Benjamin Watson MBE

Personal information
- Nationality: British
- Born: Benjamin Michael Watson 11 June 1989 (age 37) Stockport, Greater Manchester, England
- Home town: Manchester, England

Sport
- Country: Great Britain
- Sport: Cycling
- Club: Para-T
- Coached by: Andrew Pink

Medal record
Men's Para-cycling
Representing Great Britain
Paralympic Games
| Gold medal – first place | 2020 Tokyo | Time trial C3 |
| Gold medal – first place | 2020 Tokyo | Road race C1–3 |
Road World Championships
| Silver medal – second place | 2024 Zurich | Road race C3 |
| Bronze medal – third place | 2019 Emmen | Road time trial C3 |
| Bronze medal – third place | 2018 Maniago | Road time trial C3 |
| Bronze medal – third place | 2023 Glasgow | Road race C3 |
Track World Championships
| Silver medal – second place | 2018 Rio de Janeiro | Scratch C3 |

= Ben Watson (cyclist) =

British para cyclist

Benjamin Michael Watson (born 11 June 1989) is a British para cyclist competing in road, time trial and track cycling events in the C3 category.

== Cycling career ==
Watson has been part of the Great Britain Cycling Team since early 2017.

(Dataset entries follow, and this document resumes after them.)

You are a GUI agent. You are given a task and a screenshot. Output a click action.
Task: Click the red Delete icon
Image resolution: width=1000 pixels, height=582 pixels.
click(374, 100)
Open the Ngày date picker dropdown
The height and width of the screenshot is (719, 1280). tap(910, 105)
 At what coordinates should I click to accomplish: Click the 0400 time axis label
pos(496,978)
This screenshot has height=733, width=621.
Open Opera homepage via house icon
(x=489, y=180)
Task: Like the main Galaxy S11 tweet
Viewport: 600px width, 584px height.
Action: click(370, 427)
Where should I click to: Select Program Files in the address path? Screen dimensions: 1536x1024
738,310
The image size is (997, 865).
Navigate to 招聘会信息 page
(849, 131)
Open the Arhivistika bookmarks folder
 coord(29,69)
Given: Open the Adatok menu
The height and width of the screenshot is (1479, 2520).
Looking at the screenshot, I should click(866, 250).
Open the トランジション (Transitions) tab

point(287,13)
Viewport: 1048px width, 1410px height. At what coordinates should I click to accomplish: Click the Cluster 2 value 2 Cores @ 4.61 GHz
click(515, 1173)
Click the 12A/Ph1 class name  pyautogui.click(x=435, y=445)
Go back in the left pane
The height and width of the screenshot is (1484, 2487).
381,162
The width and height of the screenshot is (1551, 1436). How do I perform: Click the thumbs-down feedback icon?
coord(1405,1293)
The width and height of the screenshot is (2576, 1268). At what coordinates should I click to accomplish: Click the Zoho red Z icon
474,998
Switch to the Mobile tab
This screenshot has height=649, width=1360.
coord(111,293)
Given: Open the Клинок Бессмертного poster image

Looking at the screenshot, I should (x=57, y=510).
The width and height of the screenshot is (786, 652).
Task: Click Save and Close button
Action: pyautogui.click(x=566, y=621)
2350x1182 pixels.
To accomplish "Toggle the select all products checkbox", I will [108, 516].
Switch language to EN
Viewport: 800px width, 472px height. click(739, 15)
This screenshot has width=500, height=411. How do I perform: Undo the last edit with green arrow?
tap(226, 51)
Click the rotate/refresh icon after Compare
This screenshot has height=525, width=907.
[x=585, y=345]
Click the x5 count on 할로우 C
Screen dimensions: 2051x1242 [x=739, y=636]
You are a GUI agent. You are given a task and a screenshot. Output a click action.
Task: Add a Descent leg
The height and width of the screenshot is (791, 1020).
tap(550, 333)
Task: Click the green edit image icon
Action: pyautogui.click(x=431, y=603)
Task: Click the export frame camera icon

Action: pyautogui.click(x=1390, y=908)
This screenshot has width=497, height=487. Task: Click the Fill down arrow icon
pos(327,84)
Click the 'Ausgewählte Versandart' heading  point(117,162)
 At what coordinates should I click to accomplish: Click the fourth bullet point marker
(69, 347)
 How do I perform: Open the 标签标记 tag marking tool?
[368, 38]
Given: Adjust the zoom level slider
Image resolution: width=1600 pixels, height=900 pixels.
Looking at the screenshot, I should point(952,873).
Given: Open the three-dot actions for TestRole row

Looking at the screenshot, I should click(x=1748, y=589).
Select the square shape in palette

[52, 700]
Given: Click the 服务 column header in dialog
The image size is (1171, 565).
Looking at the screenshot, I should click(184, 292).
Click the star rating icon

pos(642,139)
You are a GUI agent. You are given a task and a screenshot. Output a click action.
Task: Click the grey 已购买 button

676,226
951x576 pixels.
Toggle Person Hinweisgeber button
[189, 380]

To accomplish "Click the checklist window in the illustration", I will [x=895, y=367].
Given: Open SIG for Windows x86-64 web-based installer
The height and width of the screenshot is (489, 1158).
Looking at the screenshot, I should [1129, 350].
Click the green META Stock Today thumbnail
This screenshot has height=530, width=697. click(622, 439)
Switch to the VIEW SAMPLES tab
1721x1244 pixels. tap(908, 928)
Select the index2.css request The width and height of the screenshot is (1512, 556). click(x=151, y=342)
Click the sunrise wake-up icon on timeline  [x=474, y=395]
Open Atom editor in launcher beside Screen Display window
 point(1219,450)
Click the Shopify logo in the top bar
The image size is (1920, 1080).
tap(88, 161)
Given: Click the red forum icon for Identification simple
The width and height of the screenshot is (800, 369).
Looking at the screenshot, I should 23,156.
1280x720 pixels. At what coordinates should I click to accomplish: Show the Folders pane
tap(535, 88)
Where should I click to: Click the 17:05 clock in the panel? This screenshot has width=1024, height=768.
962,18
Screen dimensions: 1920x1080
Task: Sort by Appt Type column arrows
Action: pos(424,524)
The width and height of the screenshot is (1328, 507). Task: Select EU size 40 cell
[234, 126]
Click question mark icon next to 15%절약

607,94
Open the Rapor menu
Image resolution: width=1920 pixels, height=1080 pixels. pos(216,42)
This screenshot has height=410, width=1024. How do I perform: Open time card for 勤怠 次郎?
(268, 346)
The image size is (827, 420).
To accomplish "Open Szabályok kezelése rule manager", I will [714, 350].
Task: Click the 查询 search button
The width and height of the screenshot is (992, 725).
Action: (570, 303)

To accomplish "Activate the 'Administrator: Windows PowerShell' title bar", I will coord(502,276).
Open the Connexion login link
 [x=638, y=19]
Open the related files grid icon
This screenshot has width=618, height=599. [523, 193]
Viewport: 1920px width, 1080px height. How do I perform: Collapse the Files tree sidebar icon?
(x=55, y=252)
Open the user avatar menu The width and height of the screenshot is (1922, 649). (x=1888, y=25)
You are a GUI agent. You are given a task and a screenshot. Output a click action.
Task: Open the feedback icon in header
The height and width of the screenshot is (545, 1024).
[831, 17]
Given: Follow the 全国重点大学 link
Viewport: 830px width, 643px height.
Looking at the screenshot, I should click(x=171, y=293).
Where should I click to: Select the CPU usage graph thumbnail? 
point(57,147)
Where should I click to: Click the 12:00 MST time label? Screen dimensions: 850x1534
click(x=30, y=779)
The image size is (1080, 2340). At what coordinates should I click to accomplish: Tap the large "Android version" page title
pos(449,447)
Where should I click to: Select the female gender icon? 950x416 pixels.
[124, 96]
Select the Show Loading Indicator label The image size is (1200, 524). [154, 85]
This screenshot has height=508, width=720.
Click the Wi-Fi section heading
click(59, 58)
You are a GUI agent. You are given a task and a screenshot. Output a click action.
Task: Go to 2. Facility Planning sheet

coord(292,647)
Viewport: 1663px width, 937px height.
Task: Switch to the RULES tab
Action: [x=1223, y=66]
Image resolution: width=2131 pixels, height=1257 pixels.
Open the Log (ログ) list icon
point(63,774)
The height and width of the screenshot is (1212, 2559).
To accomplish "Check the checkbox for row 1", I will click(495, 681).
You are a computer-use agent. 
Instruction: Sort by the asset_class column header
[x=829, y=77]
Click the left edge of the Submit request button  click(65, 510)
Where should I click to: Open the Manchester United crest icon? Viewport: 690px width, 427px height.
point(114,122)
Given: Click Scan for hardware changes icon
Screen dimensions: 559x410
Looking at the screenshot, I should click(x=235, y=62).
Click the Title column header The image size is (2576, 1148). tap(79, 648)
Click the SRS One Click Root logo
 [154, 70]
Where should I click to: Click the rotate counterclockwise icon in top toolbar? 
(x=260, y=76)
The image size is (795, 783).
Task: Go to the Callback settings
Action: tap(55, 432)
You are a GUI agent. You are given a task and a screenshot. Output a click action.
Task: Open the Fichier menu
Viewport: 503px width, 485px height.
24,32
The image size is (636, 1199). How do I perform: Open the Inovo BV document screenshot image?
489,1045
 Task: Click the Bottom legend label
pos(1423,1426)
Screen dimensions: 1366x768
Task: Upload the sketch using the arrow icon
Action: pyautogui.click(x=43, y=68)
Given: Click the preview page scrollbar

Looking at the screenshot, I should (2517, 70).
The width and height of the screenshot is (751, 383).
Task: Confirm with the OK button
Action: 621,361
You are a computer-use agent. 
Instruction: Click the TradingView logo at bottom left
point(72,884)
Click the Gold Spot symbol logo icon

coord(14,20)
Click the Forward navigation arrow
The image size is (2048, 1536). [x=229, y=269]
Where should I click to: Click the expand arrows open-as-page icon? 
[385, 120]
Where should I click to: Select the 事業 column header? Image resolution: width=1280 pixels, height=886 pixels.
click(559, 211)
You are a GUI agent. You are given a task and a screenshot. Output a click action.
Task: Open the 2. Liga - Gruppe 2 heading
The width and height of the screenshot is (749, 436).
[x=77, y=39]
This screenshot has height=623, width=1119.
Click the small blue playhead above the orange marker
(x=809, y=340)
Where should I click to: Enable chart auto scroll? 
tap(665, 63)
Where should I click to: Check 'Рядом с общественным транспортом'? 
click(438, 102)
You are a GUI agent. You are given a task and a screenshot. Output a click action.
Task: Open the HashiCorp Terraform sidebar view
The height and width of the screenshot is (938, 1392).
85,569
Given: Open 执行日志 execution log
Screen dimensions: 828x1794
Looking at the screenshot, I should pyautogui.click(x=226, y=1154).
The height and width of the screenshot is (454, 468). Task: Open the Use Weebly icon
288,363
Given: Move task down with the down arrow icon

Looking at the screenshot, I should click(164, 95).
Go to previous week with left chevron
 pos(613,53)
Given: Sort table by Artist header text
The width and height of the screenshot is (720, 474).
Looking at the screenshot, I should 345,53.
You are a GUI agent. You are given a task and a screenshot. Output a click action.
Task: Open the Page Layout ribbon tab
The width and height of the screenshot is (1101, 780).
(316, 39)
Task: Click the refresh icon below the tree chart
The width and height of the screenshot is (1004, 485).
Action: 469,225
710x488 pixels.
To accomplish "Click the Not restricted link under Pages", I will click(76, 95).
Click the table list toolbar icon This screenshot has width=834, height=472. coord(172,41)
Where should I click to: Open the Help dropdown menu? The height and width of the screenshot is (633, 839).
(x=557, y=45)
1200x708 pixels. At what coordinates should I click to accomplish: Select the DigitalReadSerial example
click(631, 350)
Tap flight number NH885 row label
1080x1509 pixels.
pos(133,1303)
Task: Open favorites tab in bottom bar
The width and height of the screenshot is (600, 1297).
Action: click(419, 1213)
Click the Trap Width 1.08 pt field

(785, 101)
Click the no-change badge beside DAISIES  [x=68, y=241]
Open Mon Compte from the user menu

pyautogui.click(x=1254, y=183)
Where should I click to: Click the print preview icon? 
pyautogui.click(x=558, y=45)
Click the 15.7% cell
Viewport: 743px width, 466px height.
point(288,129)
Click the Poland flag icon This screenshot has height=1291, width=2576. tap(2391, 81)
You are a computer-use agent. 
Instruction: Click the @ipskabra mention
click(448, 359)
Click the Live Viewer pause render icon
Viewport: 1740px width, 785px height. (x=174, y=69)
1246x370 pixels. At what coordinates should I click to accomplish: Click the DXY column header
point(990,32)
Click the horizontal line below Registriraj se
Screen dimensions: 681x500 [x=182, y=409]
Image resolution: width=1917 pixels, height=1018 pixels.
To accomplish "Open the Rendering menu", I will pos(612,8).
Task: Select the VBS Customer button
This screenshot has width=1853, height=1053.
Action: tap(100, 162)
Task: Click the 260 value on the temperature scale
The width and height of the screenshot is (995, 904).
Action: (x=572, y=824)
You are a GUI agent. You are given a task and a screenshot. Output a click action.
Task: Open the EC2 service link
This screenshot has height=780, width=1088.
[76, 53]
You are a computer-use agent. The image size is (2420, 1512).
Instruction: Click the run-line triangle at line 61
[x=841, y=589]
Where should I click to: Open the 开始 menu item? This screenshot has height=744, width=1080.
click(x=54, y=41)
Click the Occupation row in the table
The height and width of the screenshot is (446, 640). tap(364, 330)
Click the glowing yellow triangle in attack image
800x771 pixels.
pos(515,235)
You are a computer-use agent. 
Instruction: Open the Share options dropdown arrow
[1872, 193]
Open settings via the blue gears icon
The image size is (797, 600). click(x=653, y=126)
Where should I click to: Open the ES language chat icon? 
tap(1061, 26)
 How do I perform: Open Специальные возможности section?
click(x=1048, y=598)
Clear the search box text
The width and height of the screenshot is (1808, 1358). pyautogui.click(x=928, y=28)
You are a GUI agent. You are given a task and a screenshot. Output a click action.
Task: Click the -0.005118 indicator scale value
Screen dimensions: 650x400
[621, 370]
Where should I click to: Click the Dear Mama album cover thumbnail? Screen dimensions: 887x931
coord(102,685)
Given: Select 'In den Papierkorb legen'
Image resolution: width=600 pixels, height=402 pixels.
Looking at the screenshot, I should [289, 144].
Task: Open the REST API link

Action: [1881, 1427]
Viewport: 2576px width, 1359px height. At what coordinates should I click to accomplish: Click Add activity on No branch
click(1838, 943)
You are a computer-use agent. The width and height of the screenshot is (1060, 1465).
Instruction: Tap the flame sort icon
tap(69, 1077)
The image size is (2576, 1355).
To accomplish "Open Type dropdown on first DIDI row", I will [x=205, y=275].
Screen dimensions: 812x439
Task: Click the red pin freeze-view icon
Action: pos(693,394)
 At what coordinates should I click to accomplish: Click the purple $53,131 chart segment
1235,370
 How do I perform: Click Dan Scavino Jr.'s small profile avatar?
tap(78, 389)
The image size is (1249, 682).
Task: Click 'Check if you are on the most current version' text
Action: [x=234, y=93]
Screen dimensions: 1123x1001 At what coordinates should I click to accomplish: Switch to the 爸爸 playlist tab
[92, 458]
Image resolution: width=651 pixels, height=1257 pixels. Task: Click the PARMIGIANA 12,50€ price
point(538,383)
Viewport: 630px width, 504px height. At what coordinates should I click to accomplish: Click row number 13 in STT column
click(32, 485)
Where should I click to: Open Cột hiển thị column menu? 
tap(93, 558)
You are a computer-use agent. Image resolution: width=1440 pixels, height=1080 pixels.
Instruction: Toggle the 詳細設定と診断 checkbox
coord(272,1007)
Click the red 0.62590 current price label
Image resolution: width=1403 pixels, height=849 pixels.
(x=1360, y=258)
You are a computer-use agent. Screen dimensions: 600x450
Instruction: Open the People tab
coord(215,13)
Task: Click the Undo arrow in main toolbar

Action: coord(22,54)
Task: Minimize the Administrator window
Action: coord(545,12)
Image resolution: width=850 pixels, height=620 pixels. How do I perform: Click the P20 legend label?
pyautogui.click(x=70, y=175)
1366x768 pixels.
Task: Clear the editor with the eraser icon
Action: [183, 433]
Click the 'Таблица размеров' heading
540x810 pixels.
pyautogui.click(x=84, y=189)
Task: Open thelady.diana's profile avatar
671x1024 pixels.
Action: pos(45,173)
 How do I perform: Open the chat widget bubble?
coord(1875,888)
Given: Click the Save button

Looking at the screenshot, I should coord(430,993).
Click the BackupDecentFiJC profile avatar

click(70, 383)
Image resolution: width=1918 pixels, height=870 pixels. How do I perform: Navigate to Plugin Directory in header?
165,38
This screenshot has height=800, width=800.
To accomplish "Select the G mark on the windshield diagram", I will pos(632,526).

In 2018 Watson finished second at the UCI World Para-cycling Track Championships in Rio de Janeiro. In the World Road Championships C3 individual time trial he has won bronze both in the 2018 and 2019. Watson won the C3 road race in Yorkshire 2019, which was the first time a para-cycling race took place alongside the UCI Road World Championships.

In 2021 Watson became Paralympic double Champion when he won the Gold Medal in the C3 Men's Time Trial, and the men's C1-3 road race at the Tokyo 2020 Paralympics.

At the 2022 world championships, Watson won the bronze medal in the time trial, behind gold medal winner Finlay Graham.

Watson was appointed Member of the Order of the British Empire (MBE) in the 2022 New Year Honours for services to cycling.

At the 2023 world championships, Watson won the bronze medal in the C3 road race.

Watson was selected to represent Great Britain at the 2024 Summer Paralympics. He finished 5th in the C1-3 road race and 4th in the time trial.